ADHOC: Welche Rolle spielen die Apotheken?

MAY: Die Apotheken sind natürlich im Bereich Selbstmedikation die professionellen Ansprechpartner, die am besten und auch am vertrauenswürdigsten in der Lage wären, den Nutzen von rezeptfreien Arznemitteln zu kommunizieren und den Verbrauchern diese näher zu bringen und gegebenenfalls auch Vorurteile abzubauen. Das erhoffen wir uns von den Apothekern sehr stark.


 


ADHOC: Wo steht der OTC-Markt?

MAY: Der OTC-Markt steht tatsächlich, er stagniert. Das hatte man nicht erwartet, nachdem es 2004 zu einem Erstattungsausschluss rezeptfreier Präparate kam. Die Selbstmedikation hat dadurch keine wesentlichen Wachstumsimpulse erhalten.


ADHOC: Wie stark sind die Verluste?

MAY: Nach dem Ausschluss aus der Erstattung wurden ungefähr 100 Millionen Packungen pro Jahr in Deutschland nicht mehr gekauft, die früher von Ärzten verordnet wurden.


ADHOC: Was sind die Ursachen?

MAY: Im wesentlichen haben wir ein gewisses Imageproblem. Die Menschen haben den Erstattungsausschluss gleichgesetzt mit einer Abwertung der Präparate. Daraus ist eine Stigmatisierung der Präparate hervorgegangen. Man glaubt nicht an den Nutzen und die Wirksamkeit von Arzneimitteln, die nicht ärztlich verordnet werden beziehungsweise verordnet werden dürfen.


ADHOC: Schadet die Nutzendiskussion der Selbstmedikation?

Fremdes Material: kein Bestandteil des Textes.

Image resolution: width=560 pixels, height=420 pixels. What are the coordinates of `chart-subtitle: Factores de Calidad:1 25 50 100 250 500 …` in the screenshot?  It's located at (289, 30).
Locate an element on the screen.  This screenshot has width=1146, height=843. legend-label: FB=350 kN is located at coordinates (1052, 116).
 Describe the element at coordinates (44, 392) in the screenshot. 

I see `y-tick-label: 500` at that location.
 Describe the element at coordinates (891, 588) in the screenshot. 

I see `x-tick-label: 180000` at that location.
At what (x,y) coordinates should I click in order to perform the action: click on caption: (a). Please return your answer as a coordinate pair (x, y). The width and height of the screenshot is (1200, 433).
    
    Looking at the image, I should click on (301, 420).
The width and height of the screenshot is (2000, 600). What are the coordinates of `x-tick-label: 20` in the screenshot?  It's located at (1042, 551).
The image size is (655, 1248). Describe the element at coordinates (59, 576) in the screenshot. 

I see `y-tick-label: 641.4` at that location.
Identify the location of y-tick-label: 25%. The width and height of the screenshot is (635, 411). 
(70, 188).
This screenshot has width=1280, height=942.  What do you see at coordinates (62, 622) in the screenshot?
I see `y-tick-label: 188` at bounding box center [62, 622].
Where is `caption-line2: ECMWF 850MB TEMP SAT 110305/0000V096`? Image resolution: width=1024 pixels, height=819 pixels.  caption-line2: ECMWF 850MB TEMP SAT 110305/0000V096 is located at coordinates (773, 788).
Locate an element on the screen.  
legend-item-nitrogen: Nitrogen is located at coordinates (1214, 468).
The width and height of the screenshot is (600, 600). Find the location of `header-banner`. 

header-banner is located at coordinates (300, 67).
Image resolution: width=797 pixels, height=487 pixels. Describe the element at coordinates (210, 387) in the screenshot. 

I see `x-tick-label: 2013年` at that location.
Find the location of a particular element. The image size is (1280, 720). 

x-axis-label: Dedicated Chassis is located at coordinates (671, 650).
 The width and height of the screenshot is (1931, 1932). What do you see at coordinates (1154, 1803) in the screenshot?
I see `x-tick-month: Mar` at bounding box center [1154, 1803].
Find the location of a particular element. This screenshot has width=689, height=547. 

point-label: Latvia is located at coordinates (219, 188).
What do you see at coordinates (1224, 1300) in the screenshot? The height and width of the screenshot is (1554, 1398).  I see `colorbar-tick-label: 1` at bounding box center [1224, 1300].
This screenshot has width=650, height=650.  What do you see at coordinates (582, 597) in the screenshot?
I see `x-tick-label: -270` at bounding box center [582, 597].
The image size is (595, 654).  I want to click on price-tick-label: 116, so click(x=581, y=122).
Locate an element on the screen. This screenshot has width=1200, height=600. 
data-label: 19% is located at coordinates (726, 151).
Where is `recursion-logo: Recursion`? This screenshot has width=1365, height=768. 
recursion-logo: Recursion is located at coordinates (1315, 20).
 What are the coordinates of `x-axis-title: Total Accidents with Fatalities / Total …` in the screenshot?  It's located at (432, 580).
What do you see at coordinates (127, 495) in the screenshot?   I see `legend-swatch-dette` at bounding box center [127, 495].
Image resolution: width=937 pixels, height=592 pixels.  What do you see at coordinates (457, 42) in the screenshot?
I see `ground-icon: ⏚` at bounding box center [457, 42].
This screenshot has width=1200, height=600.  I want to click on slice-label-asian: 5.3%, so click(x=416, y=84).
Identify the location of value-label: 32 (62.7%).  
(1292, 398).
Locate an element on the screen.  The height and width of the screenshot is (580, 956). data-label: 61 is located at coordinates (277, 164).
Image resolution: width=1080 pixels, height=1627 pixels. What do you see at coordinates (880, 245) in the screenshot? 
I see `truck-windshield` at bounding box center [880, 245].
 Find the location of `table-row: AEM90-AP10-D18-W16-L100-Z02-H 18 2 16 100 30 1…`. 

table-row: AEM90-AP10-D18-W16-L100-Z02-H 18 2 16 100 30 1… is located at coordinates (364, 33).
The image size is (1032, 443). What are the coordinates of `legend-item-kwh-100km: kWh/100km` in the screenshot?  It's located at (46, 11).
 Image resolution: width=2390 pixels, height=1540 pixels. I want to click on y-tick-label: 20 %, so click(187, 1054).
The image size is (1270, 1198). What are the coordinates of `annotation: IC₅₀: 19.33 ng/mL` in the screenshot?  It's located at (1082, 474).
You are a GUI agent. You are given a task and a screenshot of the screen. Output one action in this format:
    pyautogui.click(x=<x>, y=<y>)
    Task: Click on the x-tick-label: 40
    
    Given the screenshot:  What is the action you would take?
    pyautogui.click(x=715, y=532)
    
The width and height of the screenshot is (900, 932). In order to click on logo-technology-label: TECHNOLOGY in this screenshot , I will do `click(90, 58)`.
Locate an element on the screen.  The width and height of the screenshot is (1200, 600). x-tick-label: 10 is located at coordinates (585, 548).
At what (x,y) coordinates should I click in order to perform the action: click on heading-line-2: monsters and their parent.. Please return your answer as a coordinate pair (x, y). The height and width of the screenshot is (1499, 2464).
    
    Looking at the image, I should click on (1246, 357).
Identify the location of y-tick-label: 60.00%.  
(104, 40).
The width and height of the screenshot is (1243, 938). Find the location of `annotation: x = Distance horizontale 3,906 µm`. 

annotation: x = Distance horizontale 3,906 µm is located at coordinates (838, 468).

MAY: Ich denke, dass die Diskussion um die Nutzenbewertung von erstattungsfähigen Arzneimitteln der Selbstmedikation förderlich sein kann, weil sie deutlich macht, dass wir uns nun dem Thema Rationierung und Priorisierung annähern. Wenn eine Vollversorgung auf höchsten Niveau nicht mehr gegeben ist, wird auch mehr Eigenverantwortung gefordert.